Vendió el primer barco que ganó jugando a las cartas, cogió el dinero y lo invirtió en una pequeña empresa de transporte marítimo que fue extraordinariamente bien. Con los años, fue comprando y vendiendo barcos de forma rentable, siempre fiándose de su instinto e invirtiendo prudentemente, para lo que por lo visto tenía un don natural. Harrison había navegado por todo el mundo, había fundado su exitosa empresa de transporte marítimo H. G. Fleming & Company, así como otros negocios, y era propietario de varias casas. Pero lo más importante era que había mantenido a salvo a sus hermanos porque era un hombre muy rico.

—¿Harrison?

Se apartó de los recuerdos en los que no había pensado durante tantos años y miró a Juliette. Estaba recostada en las almohadas, tenía un aspecto bastante relajado e increíblemente sexy. Desnuda, cubierta con una sábana a la altura de los pechos, sus piernas torneadas quedaban expuestas sobre la cama. Su sedoso pelo oscuro estaba despeinado de manera seductora por la cara. No tenía ni la más remota idea de lo atractiva que estaba.

—¿Sí? —preguntó.

—¿Sabes que has tenido una vida extraordinaria?

Él le guiñó el ojo.

—Y todavía no se ha acabado.

Harrison cogió las copas y los platos, y los puso sobre la mesilla de noche.

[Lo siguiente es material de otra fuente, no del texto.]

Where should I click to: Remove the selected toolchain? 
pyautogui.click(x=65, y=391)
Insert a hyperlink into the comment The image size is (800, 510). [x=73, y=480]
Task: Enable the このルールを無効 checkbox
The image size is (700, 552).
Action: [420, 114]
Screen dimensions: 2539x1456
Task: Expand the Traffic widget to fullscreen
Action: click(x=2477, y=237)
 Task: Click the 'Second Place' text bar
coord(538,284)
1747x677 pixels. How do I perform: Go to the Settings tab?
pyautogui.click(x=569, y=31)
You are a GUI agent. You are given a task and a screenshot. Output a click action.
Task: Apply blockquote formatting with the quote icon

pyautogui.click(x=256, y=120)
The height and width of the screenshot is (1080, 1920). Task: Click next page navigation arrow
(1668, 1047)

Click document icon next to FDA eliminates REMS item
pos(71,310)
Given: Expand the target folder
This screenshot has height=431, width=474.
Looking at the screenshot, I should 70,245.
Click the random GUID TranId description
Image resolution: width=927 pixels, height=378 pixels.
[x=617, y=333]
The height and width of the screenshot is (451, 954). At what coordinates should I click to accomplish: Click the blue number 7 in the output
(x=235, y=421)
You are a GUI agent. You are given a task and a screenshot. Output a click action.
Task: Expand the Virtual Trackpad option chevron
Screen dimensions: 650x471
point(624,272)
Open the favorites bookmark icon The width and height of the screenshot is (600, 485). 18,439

Juliette seguía seria, casi compungida.

—Me siento ridícula por haberme quejado de trabajar en una librería.

La abrazó y se recostó en las almohadas con ella, disfrutando de tenerla a su lado.

Le dio un beso en sus suaves labios y sonrió.

—Eres la mujer más asombrosa que he conocido. No tienes por qué sentirte ridícula por nada.

—¿Ah, no? —preguntó.

—En este momento, no.

Entonces le dio un beso que desde luego no la hizo sentirse ridícula.